The Dutch blocked off the river access to Antwerp in 1609 to prevent the Spanish from accessing supplies.  This caused trade to move to the cities of Amsterdam and Rotterdam.  Despite the continued war with Spain the merchant fleet continued to grow.  By the end of the Eighty Years’ War in 1648 the fleet had reached a staggering 10,000 ships in size.

Amersterdam 1645, Toonneel der Steden van de Vereenighde Nederlanden

They shipped Bordeaux, Burgundy, Rhine wine, Greek wine, Malaga from Spain, and Marsala from Italy all over the world.  They traded with Germany, Sweden, England, and the Baltic, amongst others.  They also imported wine for themselves.  Rotterdam was the chief port for wine as it lies at the mouth of the Rhine.

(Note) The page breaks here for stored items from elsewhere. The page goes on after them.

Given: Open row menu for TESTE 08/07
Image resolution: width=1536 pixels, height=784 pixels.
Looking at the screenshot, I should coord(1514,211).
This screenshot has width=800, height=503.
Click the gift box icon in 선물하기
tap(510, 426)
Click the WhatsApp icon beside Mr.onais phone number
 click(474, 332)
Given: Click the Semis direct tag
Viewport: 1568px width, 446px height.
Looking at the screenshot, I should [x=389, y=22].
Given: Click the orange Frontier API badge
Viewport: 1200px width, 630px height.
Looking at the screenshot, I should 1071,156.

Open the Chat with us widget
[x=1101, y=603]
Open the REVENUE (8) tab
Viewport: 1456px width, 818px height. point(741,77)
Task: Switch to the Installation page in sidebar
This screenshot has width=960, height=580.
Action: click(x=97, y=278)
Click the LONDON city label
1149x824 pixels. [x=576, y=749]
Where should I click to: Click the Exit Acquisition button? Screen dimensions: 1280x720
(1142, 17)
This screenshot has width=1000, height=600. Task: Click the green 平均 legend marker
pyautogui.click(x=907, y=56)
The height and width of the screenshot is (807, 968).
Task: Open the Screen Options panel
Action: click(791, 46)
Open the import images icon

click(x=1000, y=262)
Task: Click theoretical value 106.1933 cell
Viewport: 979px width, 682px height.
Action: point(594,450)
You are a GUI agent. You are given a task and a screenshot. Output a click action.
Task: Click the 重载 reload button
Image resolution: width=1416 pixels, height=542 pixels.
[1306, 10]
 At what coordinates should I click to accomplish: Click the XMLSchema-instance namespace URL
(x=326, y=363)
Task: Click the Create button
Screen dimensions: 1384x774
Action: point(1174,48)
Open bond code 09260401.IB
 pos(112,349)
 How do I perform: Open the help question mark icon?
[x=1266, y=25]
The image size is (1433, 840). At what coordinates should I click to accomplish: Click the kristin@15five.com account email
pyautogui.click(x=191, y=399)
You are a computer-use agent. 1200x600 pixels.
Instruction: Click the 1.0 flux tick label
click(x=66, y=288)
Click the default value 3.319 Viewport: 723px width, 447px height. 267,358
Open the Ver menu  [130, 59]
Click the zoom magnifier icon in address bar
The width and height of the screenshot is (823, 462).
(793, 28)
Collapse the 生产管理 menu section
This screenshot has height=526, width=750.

Rotterdam 1645, Toonneel der Steden van de Vereenighde Nederlanden

The easy access along the Rhine river helped develop a taste for sweet, white wines.  When the Thirty Years’ War devasted the Rhineland they looked elsewhere.  Farmers in Bergerac and Sauternes switched from red to white grapes.  The Dutch would add sulphur to stabilize the wine and prevent it from finishing fermentation.

Governors of the Wine Merchants Guild, 1663, Ferdinand Bol, Alte Pinakothek

The also traded in distilled spirits and supplies for distilling.  They bought cheap wine from all over France, traded in Swedish copper to make stills, and used the forests of Armagnac and Cognac to fuel their stills. 

17th Century Dutch Still in Charente

The distilled spirits and fortified wines traveled well to the corners of the world.

Dutch Merchant Ships in Table Bay, 1683, Aernout Smith

“..and one shall drink good wine and eat all things that make the heart rejoice”

Thomas van der Noot edited and published Dutch literary texts and scientific books.  He belonged to one of the prominent Brussels families.  He trained in Lyon and Paris then worked in Antwerp before settling in  Brussels.  In 1514 he published the first cookbook in Dutch “Een Notabel Boecxken van Cokeryen” ( A Notable Little Book of Cookery).  That same year he also published the first Dutch translation of Magninus of Milan’s Regimen Sanitatis (Rule of Health), a book on health and hygiene.

In the sixteenth century the Dutch and Flemish were known for their plant and vegetable production.  In the seventeenth century they earned the reputation as the best-fed population in Europe.  They ate fish, butter, cheese, fruits, vegetables and imported foodstuff from their colonial empire.  They drank wine from France, Italy, and Spain.  There were government-enforced regulation to protect the consumers against bad food and hygiene.

Tregement der ghesontheyt, Magninus Mediolanensis.Brussels, Thomas van der Noot, 1514. Koninklijke Bibliotheek.

There is a quote to accompany the woodcut of a family eating and drinking wine.  “For consumption there is no better remedy than to be merry at heart, and one shall drink goat’s milk and eat fresh hens’ eggs that have been softly boiled… and one shall drink good wine and eat all things that make the heart rejoice, for sadness leads people to melancholy and despondency, and that causes consumption.”